Concord, NH – The New Hampshire Department of Health and Human Services (DHHS) Division of Public Health Services (DPHS) is today announcing additional results related to the testing of patients who had been treated at Exeter Hospital’s Cardiac Catheterization Lab (CCL). The NH Public Health Labs (PHL) has identified an additional 6 cases that match the strain of hepatitis C recently diagnosed in 14 people already associated with the CCL, bringing the total number of related cases to 20. Of these 20, 1 is also an Exeter Hospital employee. All 20 individuals have been notified.
“These new test results are not surprising,” said Public Health Director Dr. José Montero. “We know that this is a very troubling situation and our thoughts go out to all those who have been affected.”

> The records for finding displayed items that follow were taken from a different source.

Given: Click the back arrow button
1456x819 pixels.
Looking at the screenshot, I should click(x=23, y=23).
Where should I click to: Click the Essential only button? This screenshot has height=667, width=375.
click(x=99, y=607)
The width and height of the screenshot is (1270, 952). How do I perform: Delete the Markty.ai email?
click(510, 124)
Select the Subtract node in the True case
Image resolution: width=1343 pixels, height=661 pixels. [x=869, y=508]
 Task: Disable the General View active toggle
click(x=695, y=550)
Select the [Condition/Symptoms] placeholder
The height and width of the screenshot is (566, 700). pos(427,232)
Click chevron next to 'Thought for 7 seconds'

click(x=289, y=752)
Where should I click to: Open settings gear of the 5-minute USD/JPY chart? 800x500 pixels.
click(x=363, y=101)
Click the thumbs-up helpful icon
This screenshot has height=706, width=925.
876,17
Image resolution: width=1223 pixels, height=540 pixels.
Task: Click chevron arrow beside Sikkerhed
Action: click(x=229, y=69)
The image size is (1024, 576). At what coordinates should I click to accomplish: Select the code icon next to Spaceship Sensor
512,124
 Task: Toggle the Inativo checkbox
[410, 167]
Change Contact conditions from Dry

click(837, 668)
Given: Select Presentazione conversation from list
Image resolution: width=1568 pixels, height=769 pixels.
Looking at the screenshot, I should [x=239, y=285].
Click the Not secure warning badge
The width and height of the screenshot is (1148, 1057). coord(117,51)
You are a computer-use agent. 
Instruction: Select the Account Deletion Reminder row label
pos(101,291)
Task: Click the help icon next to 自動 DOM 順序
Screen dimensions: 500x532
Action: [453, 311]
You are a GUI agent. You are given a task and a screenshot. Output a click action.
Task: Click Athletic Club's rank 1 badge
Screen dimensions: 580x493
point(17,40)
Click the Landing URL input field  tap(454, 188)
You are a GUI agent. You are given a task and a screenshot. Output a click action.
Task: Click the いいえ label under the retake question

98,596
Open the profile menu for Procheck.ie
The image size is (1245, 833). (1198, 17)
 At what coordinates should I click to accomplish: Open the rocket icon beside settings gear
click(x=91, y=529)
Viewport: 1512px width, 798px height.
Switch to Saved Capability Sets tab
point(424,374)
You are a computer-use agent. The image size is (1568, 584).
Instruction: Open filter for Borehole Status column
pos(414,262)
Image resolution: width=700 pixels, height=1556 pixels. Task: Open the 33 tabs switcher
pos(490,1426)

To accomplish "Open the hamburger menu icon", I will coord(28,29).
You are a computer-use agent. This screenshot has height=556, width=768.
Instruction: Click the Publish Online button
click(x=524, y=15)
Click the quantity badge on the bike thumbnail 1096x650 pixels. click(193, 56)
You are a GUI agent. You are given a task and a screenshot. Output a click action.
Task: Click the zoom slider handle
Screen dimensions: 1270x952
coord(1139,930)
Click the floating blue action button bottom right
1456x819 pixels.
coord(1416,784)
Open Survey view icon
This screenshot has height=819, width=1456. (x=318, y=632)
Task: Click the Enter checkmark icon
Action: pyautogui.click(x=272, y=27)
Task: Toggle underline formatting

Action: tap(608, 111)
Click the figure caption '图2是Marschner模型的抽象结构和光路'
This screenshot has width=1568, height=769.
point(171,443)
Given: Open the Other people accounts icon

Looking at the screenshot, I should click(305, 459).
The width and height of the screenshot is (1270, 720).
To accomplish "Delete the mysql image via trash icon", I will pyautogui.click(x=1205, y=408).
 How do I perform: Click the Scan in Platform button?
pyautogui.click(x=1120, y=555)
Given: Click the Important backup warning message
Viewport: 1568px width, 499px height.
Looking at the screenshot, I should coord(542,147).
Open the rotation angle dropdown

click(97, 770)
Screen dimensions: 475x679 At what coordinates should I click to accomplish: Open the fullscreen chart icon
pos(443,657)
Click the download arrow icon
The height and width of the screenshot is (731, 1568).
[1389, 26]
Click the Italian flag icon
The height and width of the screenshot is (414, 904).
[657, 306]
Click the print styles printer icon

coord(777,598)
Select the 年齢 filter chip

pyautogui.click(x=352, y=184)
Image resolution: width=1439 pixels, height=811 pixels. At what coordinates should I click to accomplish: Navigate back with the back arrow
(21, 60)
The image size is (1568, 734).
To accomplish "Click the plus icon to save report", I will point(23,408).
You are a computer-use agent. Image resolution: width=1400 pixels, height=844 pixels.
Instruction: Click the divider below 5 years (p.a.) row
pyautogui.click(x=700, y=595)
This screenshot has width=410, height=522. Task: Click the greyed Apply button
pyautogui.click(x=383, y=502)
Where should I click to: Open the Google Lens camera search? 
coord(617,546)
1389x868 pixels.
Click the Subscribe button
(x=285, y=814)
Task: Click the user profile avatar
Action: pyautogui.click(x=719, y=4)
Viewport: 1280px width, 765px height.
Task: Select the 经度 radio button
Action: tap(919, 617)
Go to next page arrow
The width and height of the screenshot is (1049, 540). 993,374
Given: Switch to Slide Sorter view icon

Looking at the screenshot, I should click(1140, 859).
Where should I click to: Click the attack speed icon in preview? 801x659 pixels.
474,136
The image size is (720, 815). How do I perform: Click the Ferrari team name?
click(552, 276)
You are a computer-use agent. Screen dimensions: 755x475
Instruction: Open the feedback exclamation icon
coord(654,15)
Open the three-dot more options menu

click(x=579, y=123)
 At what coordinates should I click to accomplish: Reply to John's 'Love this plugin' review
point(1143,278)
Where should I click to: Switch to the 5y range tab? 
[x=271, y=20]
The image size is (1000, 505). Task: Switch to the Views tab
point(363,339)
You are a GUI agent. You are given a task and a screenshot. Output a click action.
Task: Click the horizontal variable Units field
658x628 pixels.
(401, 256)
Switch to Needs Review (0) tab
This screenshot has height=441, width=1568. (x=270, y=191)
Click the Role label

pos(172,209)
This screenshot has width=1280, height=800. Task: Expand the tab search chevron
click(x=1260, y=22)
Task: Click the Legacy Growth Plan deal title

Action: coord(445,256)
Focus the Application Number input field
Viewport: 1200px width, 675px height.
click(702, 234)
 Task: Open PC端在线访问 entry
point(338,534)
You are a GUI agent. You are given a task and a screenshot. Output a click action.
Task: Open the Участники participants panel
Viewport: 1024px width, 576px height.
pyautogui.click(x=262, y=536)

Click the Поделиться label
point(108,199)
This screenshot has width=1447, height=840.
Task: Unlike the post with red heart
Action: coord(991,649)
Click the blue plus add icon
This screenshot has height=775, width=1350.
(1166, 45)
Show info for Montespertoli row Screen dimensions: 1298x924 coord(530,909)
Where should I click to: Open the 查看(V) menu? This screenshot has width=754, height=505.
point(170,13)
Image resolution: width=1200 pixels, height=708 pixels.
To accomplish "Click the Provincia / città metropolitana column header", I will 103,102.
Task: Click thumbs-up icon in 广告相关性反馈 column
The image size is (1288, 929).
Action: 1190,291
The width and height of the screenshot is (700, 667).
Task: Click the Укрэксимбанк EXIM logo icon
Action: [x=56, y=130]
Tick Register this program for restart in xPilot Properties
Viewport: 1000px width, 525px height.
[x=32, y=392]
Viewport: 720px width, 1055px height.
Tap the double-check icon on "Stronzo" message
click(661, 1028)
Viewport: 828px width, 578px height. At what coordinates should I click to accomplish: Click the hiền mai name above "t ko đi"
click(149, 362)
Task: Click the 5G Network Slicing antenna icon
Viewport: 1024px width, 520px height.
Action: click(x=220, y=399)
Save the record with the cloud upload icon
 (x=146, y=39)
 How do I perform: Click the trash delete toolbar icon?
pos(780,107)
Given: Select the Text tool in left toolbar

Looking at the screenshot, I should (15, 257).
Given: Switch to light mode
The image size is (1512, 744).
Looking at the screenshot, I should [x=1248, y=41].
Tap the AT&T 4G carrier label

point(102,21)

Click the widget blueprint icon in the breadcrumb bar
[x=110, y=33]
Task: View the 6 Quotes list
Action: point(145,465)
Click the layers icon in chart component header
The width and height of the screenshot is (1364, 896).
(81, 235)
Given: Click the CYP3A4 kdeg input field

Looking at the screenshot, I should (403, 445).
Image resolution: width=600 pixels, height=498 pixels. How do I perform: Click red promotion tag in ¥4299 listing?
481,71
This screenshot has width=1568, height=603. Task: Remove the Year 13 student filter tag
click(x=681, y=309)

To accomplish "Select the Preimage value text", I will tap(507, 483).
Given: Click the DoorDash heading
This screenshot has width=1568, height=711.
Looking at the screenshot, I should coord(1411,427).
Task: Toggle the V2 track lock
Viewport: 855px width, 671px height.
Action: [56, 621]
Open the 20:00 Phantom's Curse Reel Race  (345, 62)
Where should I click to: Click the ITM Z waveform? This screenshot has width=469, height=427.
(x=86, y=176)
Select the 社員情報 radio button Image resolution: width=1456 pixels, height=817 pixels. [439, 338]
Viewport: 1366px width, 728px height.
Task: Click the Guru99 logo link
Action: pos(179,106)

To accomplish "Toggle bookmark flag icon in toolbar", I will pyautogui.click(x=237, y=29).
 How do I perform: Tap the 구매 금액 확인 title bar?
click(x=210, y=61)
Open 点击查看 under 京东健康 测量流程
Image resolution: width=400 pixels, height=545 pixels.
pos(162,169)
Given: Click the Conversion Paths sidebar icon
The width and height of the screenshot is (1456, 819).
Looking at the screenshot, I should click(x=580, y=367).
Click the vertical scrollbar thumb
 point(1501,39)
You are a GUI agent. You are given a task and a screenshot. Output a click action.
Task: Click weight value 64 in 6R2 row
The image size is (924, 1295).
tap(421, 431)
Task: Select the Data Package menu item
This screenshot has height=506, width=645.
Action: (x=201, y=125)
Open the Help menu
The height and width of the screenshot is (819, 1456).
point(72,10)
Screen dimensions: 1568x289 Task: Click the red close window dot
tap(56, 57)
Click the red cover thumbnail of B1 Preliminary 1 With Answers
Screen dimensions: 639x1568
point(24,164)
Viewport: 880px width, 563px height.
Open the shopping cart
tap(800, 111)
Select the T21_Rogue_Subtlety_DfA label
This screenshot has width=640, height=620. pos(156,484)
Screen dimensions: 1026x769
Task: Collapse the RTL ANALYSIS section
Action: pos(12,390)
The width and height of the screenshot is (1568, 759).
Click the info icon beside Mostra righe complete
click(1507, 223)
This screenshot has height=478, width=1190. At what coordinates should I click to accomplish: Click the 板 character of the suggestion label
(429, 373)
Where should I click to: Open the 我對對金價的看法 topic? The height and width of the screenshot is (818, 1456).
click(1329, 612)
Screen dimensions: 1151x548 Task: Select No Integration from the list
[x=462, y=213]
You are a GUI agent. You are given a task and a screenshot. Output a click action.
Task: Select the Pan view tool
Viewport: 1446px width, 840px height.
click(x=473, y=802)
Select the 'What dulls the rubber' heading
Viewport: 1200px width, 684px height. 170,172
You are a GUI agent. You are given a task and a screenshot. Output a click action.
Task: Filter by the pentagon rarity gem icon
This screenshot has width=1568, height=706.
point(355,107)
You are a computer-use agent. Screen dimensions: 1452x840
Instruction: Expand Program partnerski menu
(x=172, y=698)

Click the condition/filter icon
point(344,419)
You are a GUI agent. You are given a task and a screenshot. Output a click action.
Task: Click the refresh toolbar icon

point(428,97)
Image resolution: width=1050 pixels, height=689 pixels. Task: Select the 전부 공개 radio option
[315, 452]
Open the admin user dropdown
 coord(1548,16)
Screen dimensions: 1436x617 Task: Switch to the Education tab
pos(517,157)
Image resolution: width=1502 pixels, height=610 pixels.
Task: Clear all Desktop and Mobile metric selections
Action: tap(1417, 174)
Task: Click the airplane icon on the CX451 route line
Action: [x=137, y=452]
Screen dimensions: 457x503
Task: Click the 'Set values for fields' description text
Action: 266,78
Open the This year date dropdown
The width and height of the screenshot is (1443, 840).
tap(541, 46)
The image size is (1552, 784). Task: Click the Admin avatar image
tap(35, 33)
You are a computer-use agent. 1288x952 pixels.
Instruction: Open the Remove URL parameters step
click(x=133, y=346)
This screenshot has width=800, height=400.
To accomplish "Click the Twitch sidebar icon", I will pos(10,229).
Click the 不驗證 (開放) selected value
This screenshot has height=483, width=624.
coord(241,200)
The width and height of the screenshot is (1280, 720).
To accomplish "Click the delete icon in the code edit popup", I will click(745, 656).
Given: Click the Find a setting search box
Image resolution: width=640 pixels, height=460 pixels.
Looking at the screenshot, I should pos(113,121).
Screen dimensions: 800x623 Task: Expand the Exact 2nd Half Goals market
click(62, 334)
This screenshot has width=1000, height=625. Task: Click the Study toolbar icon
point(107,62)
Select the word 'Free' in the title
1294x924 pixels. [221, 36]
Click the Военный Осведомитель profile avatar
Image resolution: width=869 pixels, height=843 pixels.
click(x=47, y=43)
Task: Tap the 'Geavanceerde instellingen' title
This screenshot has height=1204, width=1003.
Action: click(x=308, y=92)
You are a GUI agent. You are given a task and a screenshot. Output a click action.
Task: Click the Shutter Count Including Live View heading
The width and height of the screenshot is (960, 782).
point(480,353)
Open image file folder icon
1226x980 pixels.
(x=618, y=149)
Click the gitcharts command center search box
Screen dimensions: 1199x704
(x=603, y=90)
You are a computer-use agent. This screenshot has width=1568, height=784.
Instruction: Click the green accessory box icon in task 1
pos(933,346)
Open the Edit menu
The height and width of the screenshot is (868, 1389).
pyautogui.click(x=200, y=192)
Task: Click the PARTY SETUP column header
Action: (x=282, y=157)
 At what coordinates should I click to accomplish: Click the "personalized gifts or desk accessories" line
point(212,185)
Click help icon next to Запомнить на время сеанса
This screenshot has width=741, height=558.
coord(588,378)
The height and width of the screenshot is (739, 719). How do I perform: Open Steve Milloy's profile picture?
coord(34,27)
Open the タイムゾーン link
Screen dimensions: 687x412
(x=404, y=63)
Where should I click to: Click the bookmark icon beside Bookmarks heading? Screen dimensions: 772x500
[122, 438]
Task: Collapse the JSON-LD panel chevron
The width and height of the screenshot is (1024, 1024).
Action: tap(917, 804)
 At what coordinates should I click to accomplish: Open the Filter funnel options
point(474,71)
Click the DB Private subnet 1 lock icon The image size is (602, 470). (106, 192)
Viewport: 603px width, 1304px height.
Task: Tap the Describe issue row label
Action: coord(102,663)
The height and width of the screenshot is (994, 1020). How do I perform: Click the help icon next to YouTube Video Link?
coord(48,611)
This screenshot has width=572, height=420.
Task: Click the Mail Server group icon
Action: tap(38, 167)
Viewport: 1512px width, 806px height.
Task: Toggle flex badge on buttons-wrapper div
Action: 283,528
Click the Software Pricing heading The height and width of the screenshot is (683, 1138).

Since early on in the investigation, the common link among all of the cases was treatment at Exeter Hospital’s CCL and its post procedure room. Exeter Hospital has been cooperating and working closely with DPHS throughout the investigation, since they reported the first cases to DPHS in mid-May.
DPHS is also today announcing the expansion of patients to be tested. Now, anyone treated at the CCL or its recovery room on or after October 1, 2010 through May 25, 2012, is being asked to be tested for hepatitis C. This is a change from testing recommendations set last week at April 1, 2011. Exeter Hospital is in the process of contacting these newly identified patients.
In addition, DPHS believes the most likely explanation of this outbreak is drug diversion. Drug diversion is when a person injects themselves with medications intended for patients and consequently infects patients with a disease such as hepatitis C. “This has been a complicated and time-consuming investigation and it is not over yet,” said Montero. “We will continue to follow up leads and will announce new information as it becomes available.”
Because of the lengthy and detailed investigation, DPHS had previously determined that the Cath Lab was safe to return to normal operations because there was no evidence of contaminated equipment, which can be another cause for this type of outbreak. Full operations of the CCL resumed on June 5th.
To date 696 samples have been submitted to the PHL, and 613 have been finalized. Once testing is complete, DPHS is contacting patients with their test results, whether positive or negative to help speed up the notification process.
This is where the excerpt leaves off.